What is expected: All lines holding the string "agent" should be copied from the data below.
━━━ Provided data ━━━
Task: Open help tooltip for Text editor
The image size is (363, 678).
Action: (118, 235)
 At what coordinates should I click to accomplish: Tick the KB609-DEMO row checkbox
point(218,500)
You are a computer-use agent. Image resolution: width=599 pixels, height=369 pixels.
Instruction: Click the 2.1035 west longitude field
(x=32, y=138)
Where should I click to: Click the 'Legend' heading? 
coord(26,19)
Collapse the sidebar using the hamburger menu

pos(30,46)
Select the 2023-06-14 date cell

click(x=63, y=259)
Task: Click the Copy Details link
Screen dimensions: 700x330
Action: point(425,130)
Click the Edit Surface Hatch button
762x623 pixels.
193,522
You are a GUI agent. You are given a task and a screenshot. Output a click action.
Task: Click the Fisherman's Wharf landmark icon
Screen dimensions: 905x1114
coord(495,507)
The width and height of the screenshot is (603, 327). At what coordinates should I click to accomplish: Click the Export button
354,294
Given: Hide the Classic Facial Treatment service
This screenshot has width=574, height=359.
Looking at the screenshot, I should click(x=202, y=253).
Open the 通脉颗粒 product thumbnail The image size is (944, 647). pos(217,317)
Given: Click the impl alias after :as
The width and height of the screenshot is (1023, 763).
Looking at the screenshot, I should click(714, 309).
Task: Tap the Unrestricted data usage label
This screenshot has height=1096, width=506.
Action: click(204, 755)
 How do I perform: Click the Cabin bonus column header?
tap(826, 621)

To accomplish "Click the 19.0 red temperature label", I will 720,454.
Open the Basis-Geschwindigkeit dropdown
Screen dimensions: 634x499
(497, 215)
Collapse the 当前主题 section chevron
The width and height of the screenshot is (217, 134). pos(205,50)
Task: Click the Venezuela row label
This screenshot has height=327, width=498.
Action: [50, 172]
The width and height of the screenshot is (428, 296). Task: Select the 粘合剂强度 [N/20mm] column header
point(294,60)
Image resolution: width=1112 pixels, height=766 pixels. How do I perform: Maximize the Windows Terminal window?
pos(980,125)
━━━
Task answer:
You are a computer-use agent. Image resolution: width=599 pixels, height=369 pixels.
You are a GUI agent. You are given a task and a screenshot. Output a click action.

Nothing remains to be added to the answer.